Es war einer jener im Fußball seltenen und zugleich kuriosen Momente, in denen eine eigentlich längst existierende, aber in der Praxis selten bis nie angewendete Regel plötzlich in den Fokus der Öffentlichkeit rückte. Nämlich jene Vorschrift, die besagt, der Torwart darf den Ball nur sechs Sekunden in der Hand halten. Wie nachträgliche Zeitmessungen der ARD ergaben, soll sich Noll jedoch 16 Sekunden lang partout nicht vom Spielgerät habe trennen wollen. Die Strafe, wie gesagt, folgte auf dem Fuße.
Dabei ist es nach den verbindlichen Festlegungen des International Football Association Board (IFAB) in Regel 12 eindeutig formuliert: „Der Torhüter darf den Ball nicht mehr als sechs Sekunden lang mit einer Hand oder beiden Händen kontrollieren, bevor er ihn freigibt.“ Der IFAB weiter: „Neben Zeitschinden ist zu langes Ballhalten des Torhüters auch eine unfaire Taktik, da das gegnerische Team nicht in Ballbesitz gelangen kann, weil der Torhüter nicht angegriffen werden darf, wenn er den Ball mit einer Hand oder beiden Händen kontrolliert.
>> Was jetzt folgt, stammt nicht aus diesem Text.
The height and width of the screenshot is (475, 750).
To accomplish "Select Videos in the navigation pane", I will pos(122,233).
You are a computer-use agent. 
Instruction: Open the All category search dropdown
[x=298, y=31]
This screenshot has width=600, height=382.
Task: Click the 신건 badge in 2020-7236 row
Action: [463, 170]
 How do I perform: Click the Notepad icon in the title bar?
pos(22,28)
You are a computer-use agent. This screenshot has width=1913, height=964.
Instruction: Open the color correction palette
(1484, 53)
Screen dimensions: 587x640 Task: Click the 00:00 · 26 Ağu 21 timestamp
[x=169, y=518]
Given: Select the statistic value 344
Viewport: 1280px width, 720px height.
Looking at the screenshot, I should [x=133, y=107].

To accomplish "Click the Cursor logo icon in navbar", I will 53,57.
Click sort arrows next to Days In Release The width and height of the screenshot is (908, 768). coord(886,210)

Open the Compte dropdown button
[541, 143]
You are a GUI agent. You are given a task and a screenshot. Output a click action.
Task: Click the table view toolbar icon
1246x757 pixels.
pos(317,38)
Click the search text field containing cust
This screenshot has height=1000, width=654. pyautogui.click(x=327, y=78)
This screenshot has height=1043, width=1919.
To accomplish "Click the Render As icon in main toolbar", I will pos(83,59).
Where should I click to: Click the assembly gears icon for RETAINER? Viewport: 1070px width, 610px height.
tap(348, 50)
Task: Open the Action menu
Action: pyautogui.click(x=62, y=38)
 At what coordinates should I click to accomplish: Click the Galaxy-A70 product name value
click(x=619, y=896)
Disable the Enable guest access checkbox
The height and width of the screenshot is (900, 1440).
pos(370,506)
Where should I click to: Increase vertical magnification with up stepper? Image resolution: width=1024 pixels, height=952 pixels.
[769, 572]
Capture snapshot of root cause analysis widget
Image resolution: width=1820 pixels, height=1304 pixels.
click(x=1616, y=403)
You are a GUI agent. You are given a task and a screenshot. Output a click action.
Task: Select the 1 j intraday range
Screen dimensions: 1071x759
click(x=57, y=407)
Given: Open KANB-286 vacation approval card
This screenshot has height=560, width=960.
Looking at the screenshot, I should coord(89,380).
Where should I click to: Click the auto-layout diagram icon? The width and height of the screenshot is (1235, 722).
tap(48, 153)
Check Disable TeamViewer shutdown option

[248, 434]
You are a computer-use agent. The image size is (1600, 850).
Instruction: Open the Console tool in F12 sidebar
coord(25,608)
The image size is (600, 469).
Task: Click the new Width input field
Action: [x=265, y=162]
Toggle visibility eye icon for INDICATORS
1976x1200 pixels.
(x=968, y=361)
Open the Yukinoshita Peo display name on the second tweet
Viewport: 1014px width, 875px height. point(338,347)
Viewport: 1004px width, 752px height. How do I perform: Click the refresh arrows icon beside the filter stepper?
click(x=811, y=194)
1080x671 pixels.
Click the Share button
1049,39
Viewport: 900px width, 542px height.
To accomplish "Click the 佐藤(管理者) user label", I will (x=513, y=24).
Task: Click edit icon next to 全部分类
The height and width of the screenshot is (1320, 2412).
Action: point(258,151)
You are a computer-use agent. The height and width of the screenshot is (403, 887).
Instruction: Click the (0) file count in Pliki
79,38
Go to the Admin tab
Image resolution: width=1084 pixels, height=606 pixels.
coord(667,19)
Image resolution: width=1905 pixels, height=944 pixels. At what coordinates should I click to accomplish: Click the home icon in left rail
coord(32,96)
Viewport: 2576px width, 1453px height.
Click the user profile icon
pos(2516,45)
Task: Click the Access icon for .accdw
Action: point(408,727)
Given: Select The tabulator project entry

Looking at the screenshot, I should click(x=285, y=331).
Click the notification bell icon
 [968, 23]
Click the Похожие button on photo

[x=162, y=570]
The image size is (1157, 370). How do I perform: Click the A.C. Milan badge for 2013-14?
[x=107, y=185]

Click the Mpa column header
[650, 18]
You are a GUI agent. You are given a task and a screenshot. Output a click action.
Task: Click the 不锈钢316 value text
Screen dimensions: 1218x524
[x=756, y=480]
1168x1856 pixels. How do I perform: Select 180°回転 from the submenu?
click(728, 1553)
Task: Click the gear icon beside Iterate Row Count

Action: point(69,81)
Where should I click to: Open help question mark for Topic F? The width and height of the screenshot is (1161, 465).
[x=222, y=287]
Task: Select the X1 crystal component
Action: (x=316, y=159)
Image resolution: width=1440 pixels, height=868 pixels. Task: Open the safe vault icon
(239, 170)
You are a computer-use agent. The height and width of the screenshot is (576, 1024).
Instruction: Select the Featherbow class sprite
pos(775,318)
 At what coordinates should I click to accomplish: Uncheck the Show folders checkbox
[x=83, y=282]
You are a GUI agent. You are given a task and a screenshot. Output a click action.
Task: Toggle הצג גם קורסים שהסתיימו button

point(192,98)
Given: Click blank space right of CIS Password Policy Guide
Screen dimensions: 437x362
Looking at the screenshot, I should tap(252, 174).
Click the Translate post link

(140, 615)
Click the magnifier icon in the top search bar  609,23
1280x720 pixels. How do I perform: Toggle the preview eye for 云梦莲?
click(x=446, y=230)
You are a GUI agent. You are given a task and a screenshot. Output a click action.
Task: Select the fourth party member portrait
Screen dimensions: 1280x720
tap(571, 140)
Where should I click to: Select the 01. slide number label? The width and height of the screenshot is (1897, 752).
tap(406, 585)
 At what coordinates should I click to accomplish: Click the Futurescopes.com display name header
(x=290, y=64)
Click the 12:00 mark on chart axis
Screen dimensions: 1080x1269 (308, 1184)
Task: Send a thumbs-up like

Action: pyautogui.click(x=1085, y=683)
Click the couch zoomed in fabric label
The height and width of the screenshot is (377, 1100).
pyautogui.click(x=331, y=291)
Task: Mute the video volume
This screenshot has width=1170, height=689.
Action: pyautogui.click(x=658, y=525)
Dieses Verhalten ist für die Zuschauer oft frustrierend.“
Warum nun die Schiedsrichter, bei weitem nicht nur in Deutschland, ausgerechnet mit dieser Sechs-Sekunden-Regel seit jeher auf dem Kriegsfuß stehen, wird wohl für immer ihr kleines Geheimnis bleiben. Ansonsten, siehe Abseitsregel, kann es ihnen gar nicht kleinlich genug zugehen. Da wird teils minutenlang auf den Kontrollbildschirm geschaut, da wird aus allen möglichen und unmöglichen Winkeln vermessen, ob nicht doch ein Körperteil eines Angreifers die gedachte Begrenzung (Achtung: ausgewiesene Fachreporter sprechen hier von einer kalibrierten Linie) um Bruchteile von Millimetern überschritten hat.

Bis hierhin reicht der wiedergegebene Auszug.